Gerçekten havalı olan yerler: Yukarıdaki harita, 1976-1998 yılları arasında ortalama Kasım-Mart ayları arasındaki sıcaklıkları 1998–2012 okumalarından çıkararak üretildi. En belirgin soğutma kuzeydoğu Pasifik ve doğu ekvator Pasifik'te bulunabilir. Şekil 3 (f) Trenberth ve diğerleri, yüzey ısınmasında son duraklamanın Mevsimsel yönleri, Doğa İklim Değişikliği, doi: 10.1038 / NCLIMATE2341.

La Niña olayları tipik olarak sadece bir veya iki yıl sürer, ancak benzer bir düzen Kuzey Pasifik'te 20 veya 30 yıllık bir süre boyunca devam edebilir - daha sonra 20-30 yıl boyunca El Niño'ya benzeyen ters bir moda geçer. Bu, Pasifik Decadal Salınımıdır ve 1998'den beri ekvator yüzeyindeki normalden daha soğuk suları güçlendirmek için belirli La Niña olaylarıyla birlikte çalışmış görünmektedir.

La Niña boyunca, her zamankinden daha güçlü olan ticaret rüzgarları, sıcak Ekvator sularının batı Pasifik'e doğru yönelmesini sağlar. Bu kadar uzun süren yeniden düzenlemeler, atmosferi büyük bir mesafeden uzayan kalıcı tepkilere götürebilir. Trenberth ve diğerleri için yapılan modelleme deneyleri. bildiri, özellikle Aralık-Şubat aylarında, ekvator yakınındaki batı Pasifik'e doğru alışılmadık derecede sıcak ekvator sularının, denilen yükselen ve batan hava cepleri trenine yol açtığını gösteriyor. yarı-sabit Rossby dalgaları. Jet akımı düzeyinde analiz edilen (yaklaşık 6 mil yüksekliğinde), bu dalga treni kuzeyden Alaska'ya, doğuya doğru Kuzey Kutup Bölgesi'nden, ardından tekrar Kuzey Atlantik'in güneyinden Alaska'ya yaylar.

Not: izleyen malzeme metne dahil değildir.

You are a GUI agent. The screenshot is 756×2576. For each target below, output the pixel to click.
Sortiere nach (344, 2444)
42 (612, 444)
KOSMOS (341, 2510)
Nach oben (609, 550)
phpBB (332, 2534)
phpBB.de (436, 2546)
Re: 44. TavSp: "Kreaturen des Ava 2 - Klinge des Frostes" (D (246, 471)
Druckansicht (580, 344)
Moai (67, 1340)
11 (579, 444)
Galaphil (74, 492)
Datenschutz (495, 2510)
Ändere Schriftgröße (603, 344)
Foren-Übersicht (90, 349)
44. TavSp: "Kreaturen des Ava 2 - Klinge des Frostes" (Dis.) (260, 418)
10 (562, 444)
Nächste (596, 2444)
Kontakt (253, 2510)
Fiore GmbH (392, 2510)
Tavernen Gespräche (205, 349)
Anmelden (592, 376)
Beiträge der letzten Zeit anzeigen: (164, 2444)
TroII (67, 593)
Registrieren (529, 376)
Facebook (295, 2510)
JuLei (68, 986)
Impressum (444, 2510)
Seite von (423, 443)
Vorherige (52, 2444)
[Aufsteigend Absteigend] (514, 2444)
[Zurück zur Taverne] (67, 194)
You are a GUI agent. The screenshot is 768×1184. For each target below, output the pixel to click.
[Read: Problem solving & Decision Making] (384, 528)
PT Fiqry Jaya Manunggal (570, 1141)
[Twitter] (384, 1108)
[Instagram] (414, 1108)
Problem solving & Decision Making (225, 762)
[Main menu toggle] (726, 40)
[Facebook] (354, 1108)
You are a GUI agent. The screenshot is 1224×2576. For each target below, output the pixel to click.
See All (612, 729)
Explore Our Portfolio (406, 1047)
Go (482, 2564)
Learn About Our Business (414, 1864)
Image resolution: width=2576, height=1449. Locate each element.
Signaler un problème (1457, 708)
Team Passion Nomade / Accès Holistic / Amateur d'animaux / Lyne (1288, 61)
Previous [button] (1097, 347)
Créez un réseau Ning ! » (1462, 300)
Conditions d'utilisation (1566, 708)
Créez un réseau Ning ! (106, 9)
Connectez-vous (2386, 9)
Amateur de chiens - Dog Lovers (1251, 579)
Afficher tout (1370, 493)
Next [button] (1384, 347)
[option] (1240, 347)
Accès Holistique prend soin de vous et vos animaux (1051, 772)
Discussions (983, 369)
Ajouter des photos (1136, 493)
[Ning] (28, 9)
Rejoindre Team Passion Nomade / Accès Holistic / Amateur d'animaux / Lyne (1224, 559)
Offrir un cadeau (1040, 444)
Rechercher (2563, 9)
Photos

Trenberth ve meslektaşları, tanımladıkları dalga treninin “kutupsal girdabı” (normalde kutup bölgelerini saran yüksek irtifa rüzgarları grubu) bozan ana suçlu olabileceğini, dolayısıyla kutupsal hava ve güneyde hafif dalgalanmaların daha fazla girmesine izin verdiğini savunuyorlar. hava.

Bununla birlikte, öne çıkan bir diğer görüş ise topsy-turvy deseninin öncelikle tropikal okyanustan değil Arctic'ten kaynaklanabileceğidir. Bu kampta önde gelen araştırmacılardan bazıları Jennifer Francis (Rutgers Üniversitesi), Judah Cohen (Atmosferik ve Çevresel Araştırma veya AER) ve James Overland (NOAA Pacific Marine Environmental Laboratory). Sürücü olarak Kuzey Kutupları bakış açısı son birkaç yıl içinde medyada büyük rol oynadı ve araştırmalar birikmeye devam ediyor.

Okumaya devam edin… makale NCAR / UCAR AtmosNews'de devam ediyor.

Bob Henson, bu alıntıyla ilgili makalenin tamamını 10 Kasım 2014 tarihinde NCAR / UCAR AtmosNews'te yayınladı. UCAR, Atmosferik Araştırma Üniversite Şirketi, atmosferik ve ilgili Dünya sistem bilimlerinde araştırma ve eğitime odaklanan 100'den fazla üye kolej ve üniversiteden oluşan bir konsorsiyumdur. NCAR, UCAR'ın Ulusal Bilim Vakfı tarafından sponsorluk ile yönettiği ve araştırma, gözlem ve hesaplama olanakları ile atmosferik ve ilgili Dünya bilimleri topluluğu için çeşitli hizmetler sunan Ulusal Atmosferik Araştırma Merkezidir. Alıntı izni ile kullanılır.